Riefenstahl accomplished Hitler's goal and TOTW won several awards but as her life story has shown, she accomplished it all too well. The film's success ruined her post-war career and life as she and her defenders will say. Because she made it 'too good' does that mean she was pro-Nazi? Or was she just using her artistic skills to make an interesting film out of dull speeches and flag waving? I'm not here to debate or defend her dubious political naivety or other statements she made later but if I had to make a film about a political rally, I would try to make it interesting as possible by probably copying some of her technique on display here. How to does this film relate to today's audiences?

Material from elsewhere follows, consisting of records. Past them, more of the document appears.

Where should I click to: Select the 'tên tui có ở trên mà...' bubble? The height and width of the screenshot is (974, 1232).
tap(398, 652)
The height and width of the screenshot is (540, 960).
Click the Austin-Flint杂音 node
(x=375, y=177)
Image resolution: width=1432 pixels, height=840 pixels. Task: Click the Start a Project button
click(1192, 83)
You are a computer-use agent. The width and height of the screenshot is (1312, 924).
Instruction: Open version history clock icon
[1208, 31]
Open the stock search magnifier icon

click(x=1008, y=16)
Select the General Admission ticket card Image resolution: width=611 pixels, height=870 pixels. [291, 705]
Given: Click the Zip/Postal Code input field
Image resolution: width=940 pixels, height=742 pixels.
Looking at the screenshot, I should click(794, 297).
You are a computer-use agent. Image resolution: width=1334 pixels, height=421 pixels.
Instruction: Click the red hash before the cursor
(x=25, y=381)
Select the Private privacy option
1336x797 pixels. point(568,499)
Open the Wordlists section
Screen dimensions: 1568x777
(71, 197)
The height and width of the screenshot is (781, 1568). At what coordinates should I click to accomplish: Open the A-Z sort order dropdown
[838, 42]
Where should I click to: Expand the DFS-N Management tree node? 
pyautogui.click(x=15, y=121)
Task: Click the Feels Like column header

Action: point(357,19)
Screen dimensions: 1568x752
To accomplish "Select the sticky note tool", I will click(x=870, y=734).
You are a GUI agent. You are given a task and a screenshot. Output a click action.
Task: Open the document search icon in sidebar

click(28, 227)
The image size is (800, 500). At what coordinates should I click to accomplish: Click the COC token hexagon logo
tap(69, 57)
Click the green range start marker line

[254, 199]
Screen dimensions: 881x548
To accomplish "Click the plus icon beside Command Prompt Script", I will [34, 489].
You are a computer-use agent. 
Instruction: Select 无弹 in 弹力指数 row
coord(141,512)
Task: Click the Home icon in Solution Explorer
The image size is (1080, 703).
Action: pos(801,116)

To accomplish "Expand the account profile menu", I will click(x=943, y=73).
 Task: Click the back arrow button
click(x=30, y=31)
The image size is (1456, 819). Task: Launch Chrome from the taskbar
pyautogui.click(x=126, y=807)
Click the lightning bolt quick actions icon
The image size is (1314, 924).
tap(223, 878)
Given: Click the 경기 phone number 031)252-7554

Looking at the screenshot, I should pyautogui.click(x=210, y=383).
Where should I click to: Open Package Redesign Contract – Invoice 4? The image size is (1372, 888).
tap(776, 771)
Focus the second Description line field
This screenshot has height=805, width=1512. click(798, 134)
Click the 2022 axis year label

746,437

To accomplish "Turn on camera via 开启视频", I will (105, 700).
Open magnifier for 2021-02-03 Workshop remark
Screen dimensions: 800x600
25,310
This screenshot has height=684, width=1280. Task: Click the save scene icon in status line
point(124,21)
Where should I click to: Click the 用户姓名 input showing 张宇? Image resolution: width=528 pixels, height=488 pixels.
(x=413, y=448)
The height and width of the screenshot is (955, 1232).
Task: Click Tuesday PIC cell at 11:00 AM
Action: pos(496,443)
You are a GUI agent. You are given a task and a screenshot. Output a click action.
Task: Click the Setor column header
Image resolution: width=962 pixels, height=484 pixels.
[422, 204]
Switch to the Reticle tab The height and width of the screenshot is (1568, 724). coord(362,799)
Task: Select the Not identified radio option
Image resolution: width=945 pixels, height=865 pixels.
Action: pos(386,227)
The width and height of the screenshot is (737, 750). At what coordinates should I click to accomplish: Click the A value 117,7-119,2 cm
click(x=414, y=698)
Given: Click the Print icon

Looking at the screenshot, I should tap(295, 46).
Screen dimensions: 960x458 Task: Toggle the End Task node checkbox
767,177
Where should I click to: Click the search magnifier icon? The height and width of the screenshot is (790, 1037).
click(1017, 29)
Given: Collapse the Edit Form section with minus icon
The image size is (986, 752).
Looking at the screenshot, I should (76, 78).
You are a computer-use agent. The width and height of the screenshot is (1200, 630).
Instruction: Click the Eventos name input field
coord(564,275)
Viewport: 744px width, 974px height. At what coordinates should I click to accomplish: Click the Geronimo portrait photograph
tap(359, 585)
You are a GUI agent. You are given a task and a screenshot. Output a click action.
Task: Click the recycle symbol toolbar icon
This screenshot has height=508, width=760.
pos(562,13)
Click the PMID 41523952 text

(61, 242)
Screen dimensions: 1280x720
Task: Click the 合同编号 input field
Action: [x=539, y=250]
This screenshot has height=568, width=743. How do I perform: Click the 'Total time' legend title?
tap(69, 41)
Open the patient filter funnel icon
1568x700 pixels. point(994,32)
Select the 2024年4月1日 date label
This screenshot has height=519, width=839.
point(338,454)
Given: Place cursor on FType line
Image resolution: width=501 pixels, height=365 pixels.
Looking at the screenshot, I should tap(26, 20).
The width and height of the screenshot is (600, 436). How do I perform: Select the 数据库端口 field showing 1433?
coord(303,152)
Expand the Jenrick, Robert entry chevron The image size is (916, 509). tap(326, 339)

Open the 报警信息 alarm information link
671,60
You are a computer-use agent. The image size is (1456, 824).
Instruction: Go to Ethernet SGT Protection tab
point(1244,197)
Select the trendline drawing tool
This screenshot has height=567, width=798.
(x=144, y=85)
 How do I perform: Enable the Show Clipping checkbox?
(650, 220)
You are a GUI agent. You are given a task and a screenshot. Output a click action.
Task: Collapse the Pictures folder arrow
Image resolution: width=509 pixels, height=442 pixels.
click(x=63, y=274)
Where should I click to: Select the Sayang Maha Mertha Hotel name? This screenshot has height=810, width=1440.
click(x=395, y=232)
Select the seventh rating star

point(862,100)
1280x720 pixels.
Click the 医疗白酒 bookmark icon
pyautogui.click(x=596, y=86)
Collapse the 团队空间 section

Neo-Nazis use it as a recruiting film but I find it tedious at times due to the long parade sequences and endless flag waving and saluting. But this is the kind of pomp & ceremony loved by the Nazis and almost everyone likes parades, no matter what's your beliefs. But it's what happened not too long after the film's release that casts a dark shadow on this film: I will dare say like some others that if the Nazis didn't start WWII and the Holocaust, and didn't murder the mentally and physically infirm or anyone else that didn't fit into their agenda or opposed them, we would look at TOTW with different eyes and say how this film glorified a great leader who rebuilt his peaceful country. Should you watch this film? Yes if you never saw it because it is history in motion (pun intended) and it shows how one skilled talker and his followers managed to win over the majority of a nation, hence the film's title.